Was eine Pleite für die Kombilösung bedeuten würde und wer die anfallenden Mehrkosten bezahlen würde, scheint niemand so genau zu wissen. Zumindest das Verkehrsministerium (MVI) kann derzeit keine genauen Angaben darüber machen, ob das Land bei einem solchen Szenario aushelfen würde.

Zum Hintergrund der Baumaßnahmen am Durlacher Tor:

In den vergangenen Monaten wurde an der Nordwestecke des Durlacher Tors einer der Zugänge zur späteren Haltestelle gebaut. Die künftige Haltestelle Durlacher Tor wird nicht wie etwa die Haltestellen Europaplatz, Lammstraße, Kronenplatz oder Ettlinger Tor in mehreren Abschnitten - der so genannten Halbdeckelbauweise - hergestellt, sondern wegen der großzügigeren Platzverhältnisse durchgängig. Die Baustelle am Durlacher Tor ist das größte Baufeld. Im nächsten Jahr werden östlich vom Durlacher Tor in der Durlacher Allee die Gleise verschwenkt, um mit dem Rampenbau zu beginnen, der die Bahnen an dieser Stelle künftig in den Tunnel unter der Kaiserstraße hineinführt.

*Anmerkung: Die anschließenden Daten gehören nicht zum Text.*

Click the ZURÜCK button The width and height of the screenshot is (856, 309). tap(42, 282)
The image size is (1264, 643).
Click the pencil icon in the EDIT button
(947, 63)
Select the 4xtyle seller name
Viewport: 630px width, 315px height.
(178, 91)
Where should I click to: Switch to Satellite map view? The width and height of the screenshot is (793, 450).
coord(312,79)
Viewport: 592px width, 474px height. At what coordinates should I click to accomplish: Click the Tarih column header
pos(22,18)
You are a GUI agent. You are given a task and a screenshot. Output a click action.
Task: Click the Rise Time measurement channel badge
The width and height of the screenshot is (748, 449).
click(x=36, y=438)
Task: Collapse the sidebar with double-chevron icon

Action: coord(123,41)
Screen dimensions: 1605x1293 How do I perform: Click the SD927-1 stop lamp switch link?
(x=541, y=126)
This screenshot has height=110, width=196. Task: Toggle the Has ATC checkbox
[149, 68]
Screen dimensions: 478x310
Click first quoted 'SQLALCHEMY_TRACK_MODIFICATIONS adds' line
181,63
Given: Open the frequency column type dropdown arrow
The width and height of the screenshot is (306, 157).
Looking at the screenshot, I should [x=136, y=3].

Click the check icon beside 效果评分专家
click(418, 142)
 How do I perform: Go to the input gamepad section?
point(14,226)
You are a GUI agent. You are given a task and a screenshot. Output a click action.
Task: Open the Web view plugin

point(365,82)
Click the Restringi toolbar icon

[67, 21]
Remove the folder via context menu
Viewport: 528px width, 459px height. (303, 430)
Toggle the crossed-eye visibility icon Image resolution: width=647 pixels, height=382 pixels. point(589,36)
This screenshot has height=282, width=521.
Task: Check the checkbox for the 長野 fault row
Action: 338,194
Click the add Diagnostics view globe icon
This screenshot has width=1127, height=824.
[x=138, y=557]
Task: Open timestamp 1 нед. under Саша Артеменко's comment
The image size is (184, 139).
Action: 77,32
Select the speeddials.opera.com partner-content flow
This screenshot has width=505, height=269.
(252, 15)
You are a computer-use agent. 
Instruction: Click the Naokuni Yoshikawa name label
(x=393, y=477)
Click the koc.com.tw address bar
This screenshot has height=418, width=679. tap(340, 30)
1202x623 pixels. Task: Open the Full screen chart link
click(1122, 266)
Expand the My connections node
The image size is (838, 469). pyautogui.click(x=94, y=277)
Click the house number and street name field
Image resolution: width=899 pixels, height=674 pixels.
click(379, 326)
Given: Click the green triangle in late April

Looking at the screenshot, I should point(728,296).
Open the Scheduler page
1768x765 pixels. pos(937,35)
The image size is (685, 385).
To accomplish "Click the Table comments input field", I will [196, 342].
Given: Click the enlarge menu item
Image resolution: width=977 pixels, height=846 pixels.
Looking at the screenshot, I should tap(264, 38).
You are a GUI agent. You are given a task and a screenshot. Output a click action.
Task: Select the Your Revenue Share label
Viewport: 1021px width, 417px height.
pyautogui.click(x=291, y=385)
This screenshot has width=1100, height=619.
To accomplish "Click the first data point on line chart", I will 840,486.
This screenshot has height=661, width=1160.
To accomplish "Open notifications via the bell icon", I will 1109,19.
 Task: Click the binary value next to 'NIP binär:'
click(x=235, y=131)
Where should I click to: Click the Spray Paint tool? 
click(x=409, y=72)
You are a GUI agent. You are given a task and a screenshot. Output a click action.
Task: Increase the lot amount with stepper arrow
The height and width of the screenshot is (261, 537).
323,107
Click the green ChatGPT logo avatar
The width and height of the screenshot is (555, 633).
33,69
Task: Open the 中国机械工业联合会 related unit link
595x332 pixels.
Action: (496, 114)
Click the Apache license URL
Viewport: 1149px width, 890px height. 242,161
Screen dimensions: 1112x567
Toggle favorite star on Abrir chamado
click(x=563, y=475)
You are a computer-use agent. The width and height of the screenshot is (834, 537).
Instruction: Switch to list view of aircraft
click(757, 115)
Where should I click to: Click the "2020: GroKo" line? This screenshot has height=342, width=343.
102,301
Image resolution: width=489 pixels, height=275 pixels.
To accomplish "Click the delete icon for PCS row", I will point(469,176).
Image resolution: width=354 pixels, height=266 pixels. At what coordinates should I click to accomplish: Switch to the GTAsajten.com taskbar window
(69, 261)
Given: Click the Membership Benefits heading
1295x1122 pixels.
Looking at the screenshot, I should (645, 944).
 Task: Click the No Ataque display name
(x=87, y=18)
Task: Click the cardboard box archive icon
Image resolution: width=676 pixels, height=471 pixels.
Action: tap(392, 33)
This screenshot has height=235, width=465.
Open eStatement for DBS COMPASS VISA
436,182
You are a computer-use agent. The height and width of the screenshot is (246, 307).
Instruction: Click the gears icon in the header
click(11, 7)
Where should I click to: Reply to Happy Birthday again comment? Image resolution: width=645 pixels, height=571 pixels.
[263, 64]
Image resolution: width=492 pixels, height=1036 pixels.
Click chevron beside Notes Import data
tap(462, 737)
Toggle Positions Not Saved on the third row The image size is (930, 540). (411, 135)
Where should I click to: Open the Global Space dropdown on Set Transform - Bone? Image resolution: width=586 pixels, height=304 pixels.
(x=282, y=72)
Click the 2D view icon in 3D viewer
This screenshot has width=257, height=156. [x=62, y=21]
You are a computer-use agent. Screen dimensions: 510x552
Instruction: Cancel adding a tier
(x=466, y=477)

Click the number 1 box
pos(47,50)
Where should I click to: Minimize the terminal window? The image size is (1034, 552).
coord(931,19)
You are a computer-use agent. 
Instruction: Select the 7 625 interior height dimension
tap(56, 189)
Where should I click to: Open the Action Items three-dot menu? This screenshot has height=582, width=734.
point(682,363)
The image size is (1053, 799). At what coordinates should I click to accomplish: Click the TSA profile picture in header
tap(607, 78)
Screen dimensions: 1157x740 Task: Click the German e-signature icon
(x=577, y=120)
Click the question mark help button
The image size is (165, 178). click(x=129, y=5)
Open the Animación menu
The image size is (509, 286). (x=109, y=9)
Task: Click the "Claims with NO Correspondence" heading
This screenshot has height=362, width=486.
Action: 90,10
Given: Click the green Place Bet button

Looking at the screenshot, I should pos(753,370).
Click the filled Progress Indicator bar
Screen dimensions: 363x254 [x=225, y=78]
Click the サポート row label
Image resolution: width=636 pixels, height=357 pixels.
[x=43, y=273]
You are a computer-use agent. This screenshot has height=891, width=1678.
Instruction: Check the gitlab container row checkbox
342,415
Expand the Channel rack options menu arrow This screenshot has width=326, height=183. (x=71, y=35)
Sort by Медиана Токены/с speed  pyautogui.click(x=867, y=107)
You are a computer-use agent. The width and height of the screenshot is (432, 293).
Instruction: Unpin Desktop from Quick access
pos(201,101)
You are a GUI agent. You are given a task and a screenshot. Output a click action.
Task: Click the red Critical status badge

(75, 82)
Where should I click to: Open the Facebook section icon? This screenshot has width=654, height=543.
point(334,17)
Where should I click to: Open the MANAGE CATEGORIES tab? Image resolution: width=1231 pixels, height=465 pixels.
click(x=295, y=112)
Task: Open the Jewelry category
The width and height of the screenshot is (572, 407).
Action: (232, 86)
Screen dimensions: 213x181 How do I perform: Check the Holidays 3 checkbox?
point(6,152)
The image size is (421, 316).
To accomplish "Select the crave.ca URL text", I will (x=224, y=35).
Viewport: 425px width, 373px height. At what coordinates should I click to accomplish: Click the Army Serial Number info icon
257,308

Künftige unterirdische Haltestellen entstehen derzeit auch am Europaplatz, an der Lammstraße, am Kronenplatz und am Ettlinger Tor. Auch an diesen vier anderen Baustellen laufen die Arbeiten nach Angaben der Kasig gut: Nach dem Seitenwechsel im Juni werden am Europaplatz Leitungen zur Baufeldfreimachung verlegt und Gebäude mit Zementinjektionen unterfangen, um Bewegungen auch im Millimeterbereich auszuschließen. Am Kronenplatz entstehen die Leitwände, die zum Herstellen der Schlitzwände benötigt werden. Am Ettlinger Tor sind die Schlitzwände auf den zwei Teilbaufeldern südlich und nördlich des Kreuzungsbereiches bereits hergestellt. An der Lammstraße werden bereits auf der Nordseite Leitungen verlegt und ebenfalls Häuser unterfangen, während im südlichen Arbeiten die Deckel hergestellt werden. Der Seitenwechsel findet Anfang des nächsten Jahres statt. Dann wird auch mit den ersten vorbereitenden Arbeiten auf dem Karlsruher Marktplatz begonnen.